### [Assignment]
Where an entry contains a picture, omit the picture and repeat the rest exactly.

Data extracted from a collection
******************************

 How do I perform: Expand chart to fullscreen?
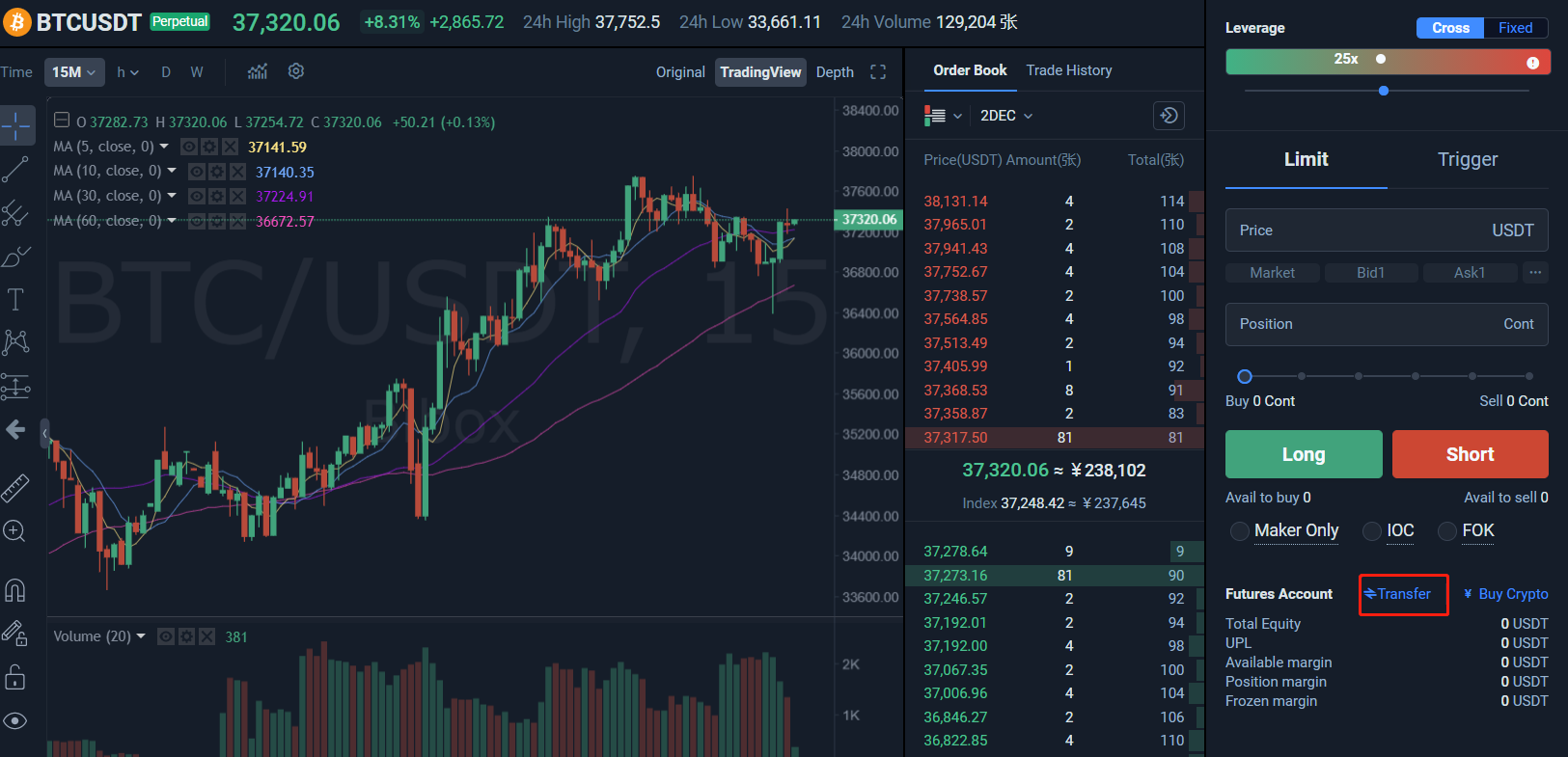point(878,71)
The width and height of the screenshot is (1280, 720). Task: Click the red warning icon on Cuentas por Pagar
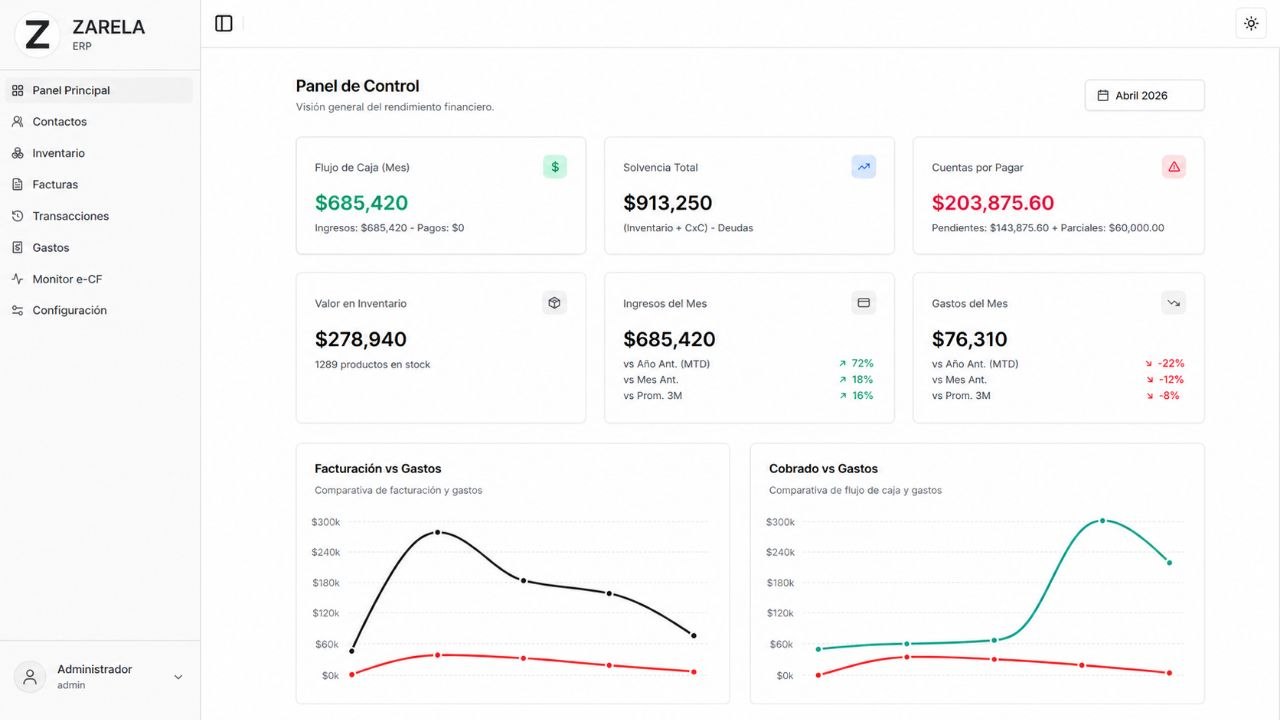(x=1173, y=167)
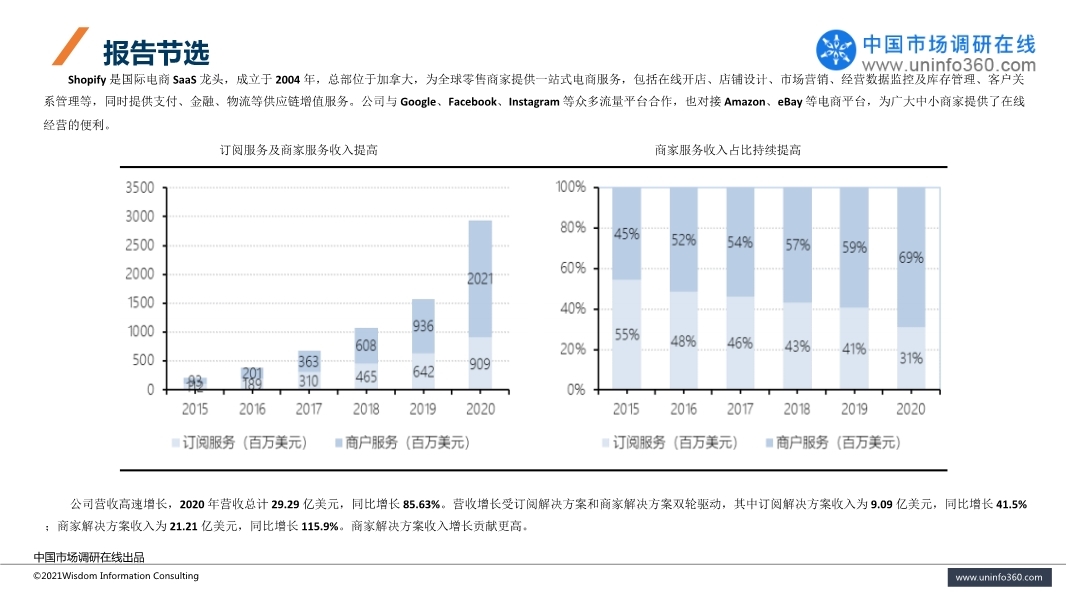Select the 2021 bar segment for 2020
Screen dimensions: 1066x600
[480, 278]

******************************

### [Answer to the exercise]
 How do I perform: Expand chart to fullscreen?
point(878,71)
The width and height of the screenshot is (1280, 720). Task: Click the red warning icon on Cuentas por Pagar
(x=1173, y=167)
Select the 2021 bar segment for 2020
Screen dimensions: 1066x600
[480, 278]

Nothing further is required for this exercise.